Thousands of Haitians migrated to Brazil and other South American countries in the aftermath of the earthquake. When the Brazilian and Venezuelan economies started going south, these migrants starting heading north, hoping to qualify for U.S. humanitarian parole visas.
Cherenfant traveled across ten countries with his wife and two small children. They are now stuck in Tijuana awaiting their interviews with U.S. immigration authorities, which may take many months.
The humanitarian parole visa program for Haitians started in late 2014 for the purpose of re-uniting families with relatives legally residing in the U.S. But applications have skyrocketed since mid-2016, creating a lengthy backlog.
Brigitte Pierre traveled the same route as Cherenfant’s family by herself. She first worked in Brazil and later in Chile but decided to leave for a country closer to her mother and her three-year-old son back in Haiti. Her interview with immigration authorities is scheduled for after Donald Trump’s inauguration, but she says she doesn’t understand why he would close the door to people like her.
“It makes me sad because how can they not receive migrants when there is so much food there and people are dying of hunger?” Pierre asks. “You have to find a way to help others.”
Pierre currently lives in a crowded makeshift shelter with a few dozen other Haitian migrants waiting for their paperwork to grind through the gears of bureaucracy.
Prior to the start of the influx of Haitian migrants in May of 2016, Tijuana had five migrant shelters. There are now more than 20.
Pat Murphy coordinates one of the preexisting shelters that used to focus on newly-deported Mexicans.

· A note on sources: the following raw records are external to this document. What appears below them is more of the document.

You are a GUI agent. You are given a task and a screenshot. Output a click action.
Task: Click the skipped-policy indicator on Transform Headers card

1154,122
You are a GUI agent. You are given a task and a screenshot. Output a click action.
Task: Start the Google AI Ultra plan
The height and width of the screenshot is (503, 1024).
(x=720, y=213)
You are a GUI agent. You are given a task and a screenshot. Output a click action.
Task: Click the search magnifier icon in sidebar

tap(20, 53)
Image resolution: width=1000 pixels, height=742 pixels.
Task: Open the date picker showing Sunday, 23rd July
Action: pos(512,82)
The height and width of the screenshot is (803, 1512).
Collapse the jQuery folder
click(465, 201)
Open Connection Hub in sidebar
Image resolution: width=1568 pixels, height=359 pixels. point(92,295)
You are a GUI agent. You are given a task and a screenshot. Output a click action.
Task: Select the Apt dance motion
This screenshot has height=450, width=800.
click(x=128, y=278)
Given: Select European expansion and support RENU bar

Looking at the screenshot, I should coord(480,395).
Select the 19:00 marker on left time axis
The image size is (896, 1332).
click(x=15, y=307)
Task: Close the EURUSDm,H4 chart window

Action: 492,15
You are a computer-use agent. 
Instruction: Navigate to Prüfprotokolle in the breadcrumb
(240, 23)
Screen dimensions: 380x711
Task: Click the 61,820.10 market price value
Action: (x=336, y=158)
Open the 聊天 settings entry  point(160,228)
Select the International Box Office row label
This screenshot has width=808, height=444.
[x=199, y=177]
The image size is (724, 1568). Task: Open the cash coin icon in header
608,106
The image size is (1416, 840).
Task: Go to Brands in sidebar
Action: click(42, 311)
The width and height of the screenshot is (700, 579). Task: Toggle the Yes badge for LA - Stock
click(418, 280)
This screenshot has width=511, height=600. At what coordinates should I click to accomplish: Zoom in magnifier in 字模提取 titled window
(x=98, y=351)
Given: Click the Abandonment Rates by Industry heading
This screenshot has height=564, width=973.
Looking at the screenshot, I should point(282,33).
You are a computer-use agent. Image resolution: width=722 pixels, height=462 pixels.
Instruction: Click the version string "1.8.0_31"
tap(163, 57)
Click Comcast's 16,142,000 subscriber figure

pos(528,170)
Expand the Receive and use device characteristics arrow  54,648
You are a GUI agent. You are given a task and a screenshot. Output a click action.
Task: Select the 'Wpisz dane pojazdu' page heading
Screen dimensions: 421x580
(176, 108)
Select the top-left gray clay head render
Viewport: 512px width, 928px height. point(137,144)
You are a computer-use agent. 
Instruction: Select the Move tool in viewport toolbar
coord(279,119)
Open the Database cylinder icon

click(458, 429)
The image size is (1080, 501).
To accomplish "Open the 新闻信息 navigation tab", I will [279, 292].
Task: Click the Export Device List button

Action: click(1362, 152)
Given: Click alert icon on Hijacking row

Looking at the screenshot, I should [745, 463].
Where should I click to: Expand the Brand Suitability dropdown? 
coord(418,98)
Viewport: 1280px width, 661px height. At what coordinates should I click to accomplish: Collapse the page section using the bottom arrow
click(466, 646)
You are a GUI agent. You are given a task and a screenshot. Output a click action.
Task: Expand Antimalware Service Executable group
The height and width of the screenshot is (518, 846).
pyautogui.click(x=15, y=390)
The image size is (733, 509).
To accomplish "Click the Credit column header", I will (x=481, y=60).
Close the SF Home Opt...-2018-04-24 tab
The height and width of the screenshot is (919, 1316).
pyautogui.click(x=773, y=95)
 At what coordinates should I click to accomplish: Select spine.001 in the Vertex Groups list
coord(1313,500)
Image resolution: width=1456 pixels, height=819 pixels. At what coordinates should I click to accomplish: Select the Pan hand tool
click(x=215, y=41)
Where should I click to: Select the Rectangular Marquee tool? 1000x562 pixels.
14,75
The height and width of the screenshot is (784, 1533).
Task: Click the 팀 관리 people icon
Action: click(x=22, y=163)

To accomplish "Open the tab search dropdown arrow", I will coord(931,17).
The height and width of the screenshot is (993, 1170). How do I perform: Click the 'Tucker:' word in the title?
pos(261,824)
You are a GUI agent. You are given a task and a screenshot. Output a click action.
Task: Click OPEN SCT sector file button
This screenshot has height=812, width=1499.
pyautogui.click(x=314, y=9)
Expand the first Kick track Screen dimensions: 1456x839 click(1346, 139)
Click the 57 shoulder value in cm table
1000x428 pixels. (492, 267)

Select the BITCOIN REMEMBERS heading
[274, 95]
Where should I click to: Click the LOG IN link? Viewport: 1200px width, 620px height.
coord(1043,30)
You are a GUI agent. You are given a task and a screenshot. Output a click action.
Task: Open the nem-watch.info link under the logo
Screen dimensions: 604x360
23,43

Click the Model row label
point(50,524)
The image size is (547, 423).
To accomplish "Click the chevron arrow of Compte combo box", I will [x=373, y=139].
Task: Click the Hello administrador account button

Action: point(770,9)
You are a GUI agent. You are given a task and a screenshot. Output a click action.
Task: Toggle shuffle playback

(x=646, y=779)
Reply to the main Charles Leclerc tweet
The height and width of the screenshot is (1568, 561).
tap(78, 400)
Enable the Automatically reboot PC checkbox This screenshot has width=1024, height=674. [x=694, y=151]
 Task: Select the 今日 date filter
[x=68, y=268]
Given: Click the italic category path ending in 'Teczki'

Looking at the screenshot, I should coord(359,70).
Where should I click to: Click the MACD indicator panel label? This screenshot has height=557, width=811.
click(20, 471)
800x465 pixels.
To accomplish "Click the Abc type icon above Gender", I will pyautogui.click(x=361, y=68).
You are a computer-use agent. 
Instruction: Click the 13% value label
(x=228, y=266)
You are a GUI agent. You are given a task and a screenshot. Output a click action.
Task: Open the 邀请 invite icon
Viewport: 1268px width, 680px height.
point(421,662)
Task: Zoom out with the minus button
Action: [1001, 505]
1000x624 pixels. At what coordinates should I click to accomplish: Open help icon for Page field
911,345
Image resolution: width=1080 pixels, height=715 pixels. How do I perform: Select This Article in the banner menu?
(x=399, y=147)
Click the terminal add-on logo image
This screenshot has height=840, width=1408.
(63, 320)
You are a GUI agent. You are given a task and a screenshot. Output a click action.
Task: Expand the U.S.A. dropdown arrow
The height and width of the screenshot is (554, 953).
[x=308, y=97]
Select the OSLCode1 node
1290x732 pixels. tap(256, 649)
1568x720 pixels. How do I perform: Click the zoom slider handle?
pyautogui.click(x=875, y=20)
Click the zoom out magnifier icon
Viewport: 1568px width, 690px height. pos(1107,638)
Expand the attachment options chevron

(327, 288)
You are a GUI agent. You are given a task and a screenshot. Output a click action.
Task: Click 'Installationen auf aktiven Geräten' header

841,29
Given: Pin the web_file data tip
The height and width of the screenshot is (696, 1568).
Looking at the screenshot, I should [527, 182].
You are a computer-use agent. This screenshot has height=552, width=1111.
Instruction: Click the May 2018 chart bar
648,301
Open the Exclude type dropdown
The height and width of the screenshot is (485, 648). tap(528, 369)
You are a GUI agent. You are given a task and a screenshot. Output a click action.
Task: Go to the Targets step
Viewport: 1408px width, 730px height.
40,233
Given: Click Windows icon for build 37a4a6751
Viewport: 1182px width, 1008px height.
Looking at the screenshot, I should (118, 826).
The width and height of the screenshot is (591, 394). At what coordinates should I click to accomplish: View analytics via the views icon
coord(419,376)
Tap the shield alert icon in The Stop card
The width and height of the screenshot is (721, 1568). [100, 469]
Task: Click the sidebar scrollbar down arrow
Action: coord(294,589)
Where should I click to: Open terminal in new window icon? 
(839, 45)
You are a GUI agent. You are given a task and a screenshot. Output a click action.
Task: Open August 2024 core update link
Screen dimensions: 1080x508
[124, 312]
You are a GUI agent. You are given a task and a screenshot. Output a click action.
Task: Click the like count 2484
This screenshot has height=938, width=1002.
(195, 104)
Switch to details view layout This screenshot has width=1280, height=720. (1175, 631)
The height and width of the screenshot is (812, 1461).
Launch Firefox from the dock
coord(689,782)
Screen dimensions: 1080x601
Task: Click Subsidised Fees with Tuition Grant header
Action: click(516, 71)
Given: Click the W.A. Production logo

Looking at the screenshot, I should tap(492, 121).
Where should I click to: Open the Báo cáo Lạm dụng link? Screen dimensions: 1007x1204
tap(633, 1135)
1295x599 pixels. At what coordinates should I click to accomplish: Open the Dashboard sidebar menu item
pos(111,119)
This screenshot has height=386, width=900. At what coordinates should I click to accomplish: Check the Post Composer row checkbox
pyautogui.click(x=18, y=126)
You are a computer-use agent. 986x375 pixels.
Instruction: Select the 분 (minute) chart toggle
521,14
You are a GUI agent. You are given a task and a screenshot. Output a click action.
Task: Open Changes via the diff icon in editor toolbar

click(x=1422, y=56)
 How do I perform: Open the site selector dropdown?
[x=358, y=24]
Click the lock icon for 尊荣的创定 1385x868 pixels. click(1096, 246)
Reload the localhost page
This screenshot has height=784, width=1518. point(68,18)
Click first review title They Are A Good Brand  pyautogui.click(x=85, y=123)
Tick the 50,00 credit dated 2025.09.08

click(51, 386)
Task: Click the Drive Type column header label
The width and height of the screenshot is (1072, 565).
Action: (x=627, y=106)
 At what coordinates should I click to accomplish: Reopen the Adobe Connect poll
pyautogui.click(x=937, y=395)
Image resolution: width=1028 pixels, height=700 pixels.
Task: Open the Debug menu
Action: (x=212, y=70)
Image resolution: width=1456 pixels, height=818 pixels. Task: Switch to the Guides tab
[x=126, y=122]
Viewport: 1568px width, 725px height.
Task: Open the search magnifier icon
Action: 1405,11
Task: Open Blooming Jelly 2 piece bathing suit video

He says this is a humanitarian crisis for which various governments are responsible.
“The U.S. government first, because they can’t process more than 30, 40, 50 people a day. Secondly the countries of origin, because people have to leave, they can’t be taken care of. The disaster in Haiti was over several years and even though so much money has been invested back in that country, it is still in a disaster zone,” Murphy points out. “We can also blame Brazil a little bit because they gave visas to these people, to over 40,000 Haitians and recently with their economic decline they started basically pushing people out of the country. And then fourth, I think, the Mexican government because they keep letting them into Mexico without any real strategic plan except go to the north and, they won’t say this publicly, but hopefully you will cross and be out of our hair.”
Pierre, who lives at one of these recently opened shelters, has found work at a pizzeria while living in a sort of migratory limbo.
“I will keep waiting even though I don’t eat well nor sleep well, but I will keep waiting because I’m still not where I want to be,” she says.
That wait doesn’t end upon arrival in the U.S. The next stop is often a detention center where applicants await a final decision. The lucky ones will be released to sponsoring relatives, the less fortunate are deported to Haiti. Despite the odds, it’s a gamble that’s already in process for thousands of Haitians already in route from Brazil.